TERCERO .- Costas. En el caso de dictarse fallo confirmatorio de la resolución apelada, se impondrán las costas al apelante según dispone el art. 398.2 de la Ley de Enjuiciamiento Civil , sin que la Sala observe dudas de hecho o de derecho que, conforme a lo dispuesto en los arts. 398.1 y 394.1 de la Ley procesal , justifiquen la adopción de otra decisión.
VISTOS los preceptos legales citados y los demás de general y pertinente aplicación, y en razón a lo expuesto,
Fallo
PRIMERO .- Que desestimando el recurso de apelación sostenido en esta instancia por Clemencia contra la sentencia de fecha 19/diciembre/2014 dictada por el Juzgado de 1ª Instancia nº 2 de Barbate en la causa ya citada, confirmamos la misma en su integridad.
SEGUNDO .- Condenamos a la parte apelante al pago de las costas causadas en esta alzada.
TERCERO .- Se declara la pérdida del depósito constituido para recurrir y procédase a dar al mismo el destino previsto en la Disposición Adicional 15ª de la Ley Orgánica del Poder Judicial .
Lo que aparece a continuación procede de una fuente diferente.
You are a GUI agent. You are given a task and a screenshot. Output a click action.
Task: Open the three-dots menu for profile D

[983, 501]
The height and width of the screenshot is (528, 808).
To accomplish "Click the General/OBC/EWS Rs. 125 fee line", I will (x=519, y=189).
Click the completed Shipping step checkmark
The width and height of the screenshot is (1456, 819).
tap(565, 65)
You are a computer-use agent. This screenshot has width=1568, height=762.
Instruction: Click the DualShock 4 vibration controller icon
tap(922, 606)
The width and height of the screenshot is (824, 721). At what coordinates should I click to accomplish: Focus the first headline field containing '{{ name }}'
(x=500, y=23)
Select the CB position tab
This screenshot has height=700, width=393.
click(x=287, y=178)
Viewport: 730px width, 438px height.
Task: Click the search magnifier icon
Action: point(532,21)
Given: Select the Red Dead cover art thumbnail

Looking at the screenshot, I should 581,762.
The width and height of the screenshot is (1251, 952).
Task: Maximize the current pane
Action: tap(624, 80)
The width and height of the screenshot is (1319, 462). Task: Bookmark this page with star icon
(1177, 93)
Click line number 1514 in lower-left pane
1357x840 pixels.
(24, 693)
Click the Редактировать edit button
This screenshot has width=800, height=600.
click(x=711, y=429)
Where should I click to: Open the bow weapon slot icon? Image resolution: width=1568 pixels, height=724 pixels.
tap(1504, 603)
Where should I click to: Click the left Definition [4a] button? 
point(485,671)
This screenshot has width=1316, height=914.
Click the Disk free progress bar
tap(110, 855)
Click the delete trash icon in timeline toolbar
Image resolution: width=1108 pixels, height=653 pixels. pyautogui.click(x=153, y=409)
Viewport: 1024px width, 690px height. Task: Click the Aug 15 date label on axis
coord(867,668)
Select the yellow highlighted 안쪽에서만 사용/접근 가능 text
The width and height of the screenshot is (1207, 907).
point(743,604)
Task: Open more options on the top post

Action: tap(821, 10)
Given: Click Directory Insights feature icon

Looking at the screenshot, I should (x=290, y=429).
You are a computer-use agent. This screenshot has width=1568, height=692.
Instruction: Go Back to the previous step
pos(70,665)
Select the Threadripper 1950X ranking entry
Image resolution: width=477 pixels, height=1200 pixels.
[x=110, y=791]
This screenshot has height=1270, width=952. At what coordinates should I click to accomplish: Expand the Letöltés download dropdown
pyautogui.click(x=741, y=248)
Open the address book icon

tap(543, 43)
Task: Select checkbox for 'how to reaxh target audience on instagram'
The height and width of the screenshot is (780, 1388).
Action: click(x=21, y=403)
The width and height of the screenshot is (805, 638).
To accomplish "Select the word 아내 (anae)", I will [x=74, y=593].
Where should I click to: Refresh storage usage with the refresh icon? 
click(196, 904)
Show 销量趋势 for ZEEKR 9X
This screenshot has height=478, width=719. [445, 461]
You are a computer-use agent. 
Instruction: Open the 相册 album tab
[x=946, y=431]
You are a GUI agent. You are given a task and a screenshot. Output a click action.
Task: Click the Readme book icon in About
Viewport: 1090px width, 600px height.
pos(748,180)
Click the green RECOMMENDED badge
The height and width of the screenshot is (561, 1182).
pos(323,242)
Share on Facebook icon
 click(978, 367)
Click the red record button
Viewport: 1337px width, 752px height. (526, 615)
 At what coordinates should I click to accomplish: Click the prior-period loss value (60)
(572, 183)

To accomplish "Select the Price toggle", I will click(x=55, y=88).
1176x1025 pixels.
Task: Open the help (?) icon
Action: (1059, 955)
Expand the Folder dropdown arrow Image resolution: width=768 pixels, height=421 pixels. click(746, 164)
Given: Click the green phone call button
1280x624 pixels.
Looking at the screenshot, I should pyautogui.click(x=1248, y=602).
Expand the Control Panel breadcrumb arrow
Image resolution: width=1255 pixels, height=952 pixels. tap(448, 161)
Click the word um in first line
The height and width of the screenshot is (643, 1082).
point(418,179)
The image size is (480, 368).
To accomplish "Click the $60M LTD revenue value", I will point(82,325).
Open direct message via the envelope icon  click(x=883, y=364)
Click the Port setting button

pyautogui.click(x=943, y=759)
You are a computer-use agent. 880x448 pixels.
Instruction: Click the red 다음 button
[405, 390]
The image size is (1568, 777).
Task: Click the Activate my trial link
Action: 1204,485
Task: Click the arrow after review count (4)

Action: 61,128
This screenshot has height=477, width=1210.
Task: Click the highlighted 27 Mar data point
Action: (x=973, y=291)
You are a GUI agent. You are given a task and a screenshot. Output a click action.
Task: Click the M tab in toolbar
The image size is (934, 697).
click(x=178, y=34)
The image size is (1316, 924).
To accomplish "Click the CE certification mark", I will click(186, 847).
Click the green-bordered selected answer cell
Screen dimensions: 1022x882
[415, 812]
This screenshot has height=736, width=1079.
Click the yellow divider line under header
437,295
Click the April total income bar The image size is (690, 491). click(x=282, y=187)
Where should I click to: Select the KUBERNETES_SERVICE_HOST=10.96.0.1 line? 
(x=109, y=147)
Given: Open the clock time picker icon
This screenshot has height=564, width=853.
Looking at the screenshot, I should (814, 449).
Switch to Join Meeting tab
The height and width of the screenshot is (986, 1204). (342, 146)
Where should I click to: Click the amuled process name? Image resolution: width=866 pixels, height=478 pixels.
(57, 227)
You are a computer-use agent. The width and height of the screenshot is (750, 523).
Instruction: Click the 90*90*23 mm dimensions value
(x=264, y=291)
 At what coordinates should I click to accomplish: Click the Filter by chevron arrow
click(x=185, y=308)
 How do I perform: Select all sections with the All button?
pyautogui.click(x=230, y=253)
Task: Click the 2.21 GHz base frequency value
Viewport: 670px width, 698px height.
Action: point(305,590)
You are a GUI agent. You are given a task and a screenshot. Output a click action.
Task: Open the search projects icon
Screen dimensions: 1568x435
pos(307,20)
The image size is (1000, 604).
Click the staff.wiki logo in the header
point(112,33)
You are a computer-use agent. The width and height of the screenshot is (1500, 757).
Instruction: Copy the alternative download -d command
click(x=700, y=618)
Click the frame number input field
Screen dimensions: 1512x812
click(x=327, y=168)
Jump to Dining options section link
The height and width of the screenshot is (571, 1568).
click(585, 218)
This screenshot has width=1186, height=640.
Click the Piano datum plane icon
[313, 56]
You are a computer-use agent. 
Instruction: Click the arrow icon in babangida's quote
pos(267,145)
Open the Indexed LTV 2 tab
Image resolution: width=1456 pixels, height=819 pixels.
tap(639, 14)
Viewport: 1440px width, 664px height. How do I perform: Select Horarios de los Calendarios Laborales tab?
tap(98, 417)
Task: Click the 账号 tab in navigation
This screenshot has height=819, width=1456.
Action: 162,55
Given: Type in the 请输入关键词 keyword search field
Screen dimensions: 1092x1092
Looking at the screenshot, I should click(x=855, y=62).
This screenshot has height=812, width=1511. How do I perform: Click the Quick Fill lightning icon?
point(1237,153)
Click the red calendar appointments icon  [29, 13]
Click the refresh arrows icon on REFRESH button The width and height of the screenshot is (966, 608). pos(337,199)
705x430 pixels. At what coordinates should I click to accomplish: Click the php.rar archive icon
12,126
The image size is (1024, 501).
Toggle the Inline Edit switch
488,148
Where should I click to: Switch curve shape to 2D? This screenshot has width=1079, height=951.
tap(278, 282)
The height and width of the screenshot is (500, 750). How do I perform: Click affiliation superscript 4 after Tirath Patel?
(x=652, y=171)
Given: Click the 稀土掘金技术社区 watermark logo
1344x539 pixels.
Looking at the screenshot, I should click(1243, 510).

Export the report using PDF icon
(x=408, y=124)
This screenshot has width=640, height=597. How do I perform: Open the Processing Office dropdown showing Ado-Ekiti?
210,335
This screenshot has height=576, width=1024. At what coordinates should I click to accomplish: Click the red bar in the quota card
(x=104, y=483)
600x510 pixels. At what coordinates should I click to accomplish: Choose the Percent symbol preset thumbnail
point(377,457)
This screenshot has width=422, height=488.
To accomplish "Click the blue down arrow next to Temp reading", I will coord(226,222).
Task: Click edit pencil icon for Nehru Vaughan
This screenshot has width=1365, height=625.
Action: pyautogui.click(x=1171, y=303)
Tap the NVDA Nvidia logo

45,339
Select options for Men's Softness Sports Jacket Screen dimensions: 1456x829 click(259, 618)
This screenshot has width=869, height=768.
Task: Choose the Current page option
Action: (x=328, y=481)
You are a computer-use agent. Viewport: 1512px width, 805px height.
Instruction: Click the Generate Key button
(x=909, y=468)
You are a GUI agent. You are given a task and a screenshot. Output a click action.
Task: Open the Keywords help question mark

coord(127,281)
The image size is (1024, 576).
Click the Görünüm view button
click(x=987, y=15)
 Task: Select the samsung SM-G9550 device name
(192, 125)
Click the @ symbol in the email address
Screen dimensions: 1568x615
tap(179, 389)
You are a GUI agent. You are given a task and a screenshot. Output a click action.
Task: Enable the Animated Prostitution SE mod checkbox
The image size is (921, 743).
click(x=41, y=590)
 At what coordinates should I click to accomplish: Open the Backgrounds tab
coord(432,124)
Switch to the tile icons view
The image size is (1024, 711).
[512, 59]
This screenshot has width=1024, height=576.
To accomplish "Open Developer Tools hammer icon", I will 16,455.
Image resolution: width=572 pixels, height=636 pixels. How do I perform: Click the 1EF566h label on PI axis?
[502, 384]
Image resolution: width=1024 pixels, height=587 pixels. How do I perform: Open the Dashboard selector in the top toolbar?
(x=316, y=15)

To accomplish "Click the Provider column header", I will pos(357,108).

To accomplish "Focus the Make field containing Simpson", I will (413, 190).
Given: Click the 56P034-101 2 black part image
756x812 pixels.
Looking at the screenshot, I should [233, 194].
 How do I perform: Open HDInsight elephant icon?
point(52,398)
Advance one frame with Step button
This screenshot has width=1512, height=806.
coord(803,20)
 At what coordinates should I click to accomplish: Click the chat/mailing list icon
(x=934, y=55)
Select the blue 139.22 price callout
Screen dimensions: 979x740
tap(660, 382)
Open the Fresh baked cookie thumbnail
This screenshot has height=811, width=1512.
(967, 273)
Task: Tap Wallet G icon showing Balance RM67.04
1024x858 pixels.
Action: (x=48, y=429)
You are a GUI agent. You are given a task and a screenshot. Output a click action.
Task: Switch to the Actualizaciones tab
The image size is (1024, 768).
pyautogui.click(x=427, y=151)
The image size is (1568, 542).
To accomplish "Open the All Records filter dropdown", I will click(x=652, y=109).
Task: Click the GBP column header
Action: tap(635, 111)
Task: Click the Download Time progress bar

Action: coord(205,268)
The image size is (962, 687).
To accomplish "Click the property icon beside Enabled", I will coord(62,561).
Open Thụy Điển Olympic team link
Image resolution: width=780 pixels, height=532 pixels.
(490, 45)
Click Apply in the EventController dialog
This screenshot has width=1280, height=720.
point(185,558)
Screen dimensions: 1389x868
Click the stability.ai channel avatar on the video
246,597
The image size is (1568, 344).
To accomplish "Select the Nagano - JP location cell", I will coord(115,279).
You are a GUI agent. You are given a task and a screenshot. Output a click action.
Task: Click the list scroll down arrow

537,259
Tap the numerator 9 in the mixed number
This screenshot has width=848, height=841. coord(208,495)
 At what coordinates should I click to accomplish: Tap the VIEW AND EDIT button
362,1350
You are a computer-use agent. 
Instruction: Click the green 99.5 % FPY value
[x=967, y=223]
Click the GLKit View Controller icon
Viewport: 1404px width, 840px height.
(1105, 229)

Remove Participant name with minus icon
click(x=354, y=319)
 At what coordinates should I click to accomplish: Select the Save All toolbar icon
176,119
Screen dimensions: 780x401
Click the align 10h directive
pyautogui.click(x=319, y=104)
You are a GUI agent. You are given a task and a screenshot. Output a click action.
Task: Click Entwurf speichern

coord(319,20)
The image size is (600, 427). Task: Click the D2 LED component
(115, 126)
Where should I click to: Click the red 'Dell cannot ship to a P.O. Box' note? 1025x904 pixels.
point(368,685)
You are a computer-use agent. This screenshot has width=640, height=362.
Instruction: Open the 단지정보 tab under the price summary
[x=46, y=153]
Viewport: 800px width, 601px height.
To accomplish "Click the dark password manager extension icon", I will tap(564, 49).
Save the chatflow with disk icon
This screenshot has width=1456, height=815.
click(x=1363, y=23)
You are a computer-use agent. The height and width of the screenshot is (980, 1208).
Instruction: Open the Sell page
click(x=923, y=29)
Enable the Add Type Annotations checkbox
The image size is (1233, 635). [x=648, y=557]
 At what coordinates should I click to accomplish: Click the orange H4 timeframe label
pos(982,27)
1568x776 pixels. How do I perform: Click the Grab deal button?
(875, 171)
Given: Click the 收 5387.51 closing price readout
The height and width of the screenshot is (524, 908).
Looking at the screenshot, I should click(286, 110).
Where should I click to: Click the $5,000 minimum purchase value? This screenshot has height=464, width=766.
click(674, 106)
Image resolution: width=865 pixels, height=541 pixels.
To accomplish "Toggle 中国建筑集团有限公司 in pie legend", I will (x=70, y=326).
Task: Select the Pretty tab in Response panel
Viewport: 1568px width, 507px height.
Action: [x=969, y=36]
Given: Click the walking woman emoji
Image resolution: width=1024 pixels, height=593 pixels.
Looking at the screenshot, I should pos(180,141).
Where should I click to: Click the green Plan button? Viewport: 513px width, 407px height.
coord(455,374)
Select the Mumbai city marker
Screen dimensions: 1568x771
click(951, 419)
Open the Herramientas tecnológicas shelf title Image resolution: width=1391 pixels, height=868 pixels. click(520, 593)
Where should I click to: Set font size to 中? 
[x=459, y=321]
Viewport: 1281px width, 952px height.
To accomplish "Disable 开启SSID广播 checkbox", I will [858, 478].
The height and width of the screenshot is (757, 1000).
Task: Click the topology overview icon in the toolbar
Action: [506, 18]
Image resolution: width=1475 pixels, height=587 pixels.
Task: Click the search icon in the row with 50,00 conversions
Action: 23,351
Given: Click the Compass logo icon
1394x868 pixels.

Así por esta nuestra Sentencia, de la que se llevará testimonio literal al Rollo de Sala y se notificará a las partes haciéndoles saber que contra la misma podrá interponerse recurso de casación en el caso de concurrir las circunstancias previstas en el art. 477.3 de la Ley de Enjuiciamiento Civil y, en su caso, recurso extraordinario por infracción procesal, juzgando en esta segunda instancia, lo pronunciamos, mandamos y firmamos.